# Text block
▽

Issue 33 / 5 September 2011

YOU almost have to be a hermit these days to avoid substantial amounts of your professional and personal information being available to all and sundry online.

It could make privacy concerns over personal electronic health records seem so 1990s. At least that would appear to be the conclusion reached by the nation’s leading consumer health advocates.

After years of worrying about the potential for Big Brother to poke his nose into people’s private affairs, consumer health advocates at a meeting in Canberra last week unanimously backed an “opt-out” model for the planned e-health national system, according to a report in the Sydney Morning Herald.

Rather than consumers having to deliberately choose to be part of the system of personally controlled health records, they would instead have to make an active choice to remove themselves from it.

It’s quite a shift from the view expressed by the Consumer Health Forum (CHF) in a 2007 submission on the proposed system when it warned opt-out mechanisms could be seen as “a short cut to get around informed consent”.

In that submission it said: “The opt-in process whereby a consumer chooses to participate by providing informed consent allows for the initiative to meet the principles of consumer participation — to be voluntary, free from coercion and based on full information.”

△

Stored records
▽

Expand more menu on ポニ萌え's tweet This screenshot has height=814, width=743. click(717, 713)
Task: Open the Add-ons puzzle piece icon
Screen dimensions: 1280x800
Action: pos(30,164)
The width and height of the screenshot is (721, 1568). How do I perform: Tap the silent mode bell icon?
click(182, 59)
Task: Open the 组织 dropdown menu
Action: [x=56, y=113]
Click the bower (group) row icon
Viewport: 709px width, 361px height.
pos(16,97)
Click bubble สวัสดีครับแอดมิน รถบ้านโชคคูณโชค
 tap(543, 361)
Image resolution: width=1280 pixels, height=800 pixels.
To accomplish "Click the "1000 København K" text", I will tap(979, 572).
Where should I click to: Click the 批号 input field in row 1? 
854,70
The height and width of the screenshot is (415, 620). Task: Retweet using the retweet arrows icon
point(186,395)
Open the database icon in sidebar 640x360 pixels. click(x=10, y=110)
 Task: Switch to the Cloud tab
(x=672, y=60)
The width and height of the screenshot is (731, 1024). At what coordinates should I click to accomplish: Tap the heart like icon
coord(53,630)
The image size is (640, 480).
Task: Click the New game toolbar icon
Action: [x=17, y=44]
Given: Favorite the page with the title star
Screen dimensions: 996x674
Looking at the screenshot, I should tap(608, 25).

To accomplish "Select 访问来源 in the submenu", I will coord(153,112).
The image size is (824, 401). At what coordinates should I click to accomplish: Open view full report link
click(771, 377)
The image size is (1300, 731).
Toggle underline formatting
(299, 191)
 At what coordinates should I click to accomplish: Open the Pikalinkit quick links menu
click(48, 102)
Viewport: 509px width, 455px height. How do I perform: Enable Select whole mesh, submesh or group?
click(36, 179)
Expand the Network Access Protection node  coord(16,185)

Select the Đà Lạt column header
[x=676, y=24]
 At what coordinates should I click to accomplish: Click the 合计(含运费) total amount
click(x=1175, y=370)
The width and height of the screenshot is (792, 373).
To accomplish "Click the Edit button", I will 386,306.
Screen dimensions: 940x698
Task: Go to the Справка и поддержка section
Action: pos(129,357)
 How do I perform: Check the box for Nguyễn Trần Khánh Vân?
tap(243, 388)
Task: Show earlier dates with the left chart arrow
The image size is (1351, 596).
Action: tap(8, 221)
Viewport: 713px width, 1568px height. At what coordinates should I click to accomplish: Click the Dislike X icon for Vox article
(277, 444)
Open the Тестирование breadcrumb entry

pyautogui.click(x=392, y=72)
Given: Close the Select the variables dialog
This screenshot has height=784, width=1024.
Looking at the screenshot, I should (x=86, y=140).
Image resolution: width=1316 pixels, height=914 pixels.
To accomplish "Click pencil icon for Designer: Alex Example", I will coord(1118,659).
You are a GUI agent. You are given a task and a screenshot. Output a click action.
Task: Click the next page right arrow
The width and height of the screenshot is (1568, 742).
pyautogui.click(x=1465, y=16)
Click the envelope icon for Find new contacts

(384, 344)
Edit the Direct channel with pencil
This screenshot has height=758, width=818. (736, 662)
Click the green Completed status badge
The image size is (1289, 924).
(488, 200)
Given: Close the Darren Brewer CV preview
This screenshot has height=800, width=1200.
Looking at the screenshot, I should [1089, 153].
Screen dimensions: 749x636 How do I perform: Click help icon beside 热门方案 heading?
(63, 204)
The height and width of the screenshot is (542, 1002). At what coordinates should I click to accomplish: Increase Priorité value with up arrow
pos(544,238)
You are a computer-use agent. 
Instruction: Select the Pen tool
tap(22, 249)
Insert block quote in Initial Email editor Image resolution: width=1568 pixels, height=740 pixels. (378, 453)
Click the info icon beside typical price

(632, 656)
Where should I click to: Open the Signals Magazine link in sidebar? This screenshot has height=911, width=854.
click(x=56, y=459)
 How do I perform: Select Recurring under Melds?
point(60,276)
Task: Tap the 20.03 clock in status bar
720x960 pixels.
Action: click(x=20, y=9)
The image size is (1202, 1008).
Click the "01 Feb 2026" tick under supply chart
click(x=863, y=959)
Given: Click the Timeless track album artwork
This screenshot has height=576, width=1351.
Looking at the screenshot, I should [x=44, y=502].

△

# Apply what you read
**1)** Return the part of the e-health records article between "YOU almost have" and "and sundry online.", inclusive.
**2)** Please decide whether each statement agrees with the e-health records article, answering yes or no and quoting the words of the article that settle it: (a) Consumer health advocates met in Canberra last week. (b) The Consumer Health Forum's 2007 submission endorsed opt-out mechanisms. (c) The report on the meeting appeared in the Sydney Morning Herald.
**3)** In one to three sentences, explain why the 2007 submission in the e-health records article favored the opt-in process.
The rows bear no relation to the e-health records article.

# Exercise results
**1)**
YOU almost have to be a hermit these days to avoid substantial amounts of your professional and personal information being available to all and sundry online.

**2)**
(a) Yes: "consumer health advocates at a meeting in Canberra last week unanimously backed an “opt-out” model"
(b) No: "it warned opt-out mechanisms could be seen as “a short cut to get around informed consent”"
(c) Yes: "according to a report in the Sydney Morning Herald"

**3)** Under opt-in, a consumer chooses to participate by giving informed consent. The submission said this lets the initiative meet the principles of consumer participation: being voluntary, free from coercion and based on full information.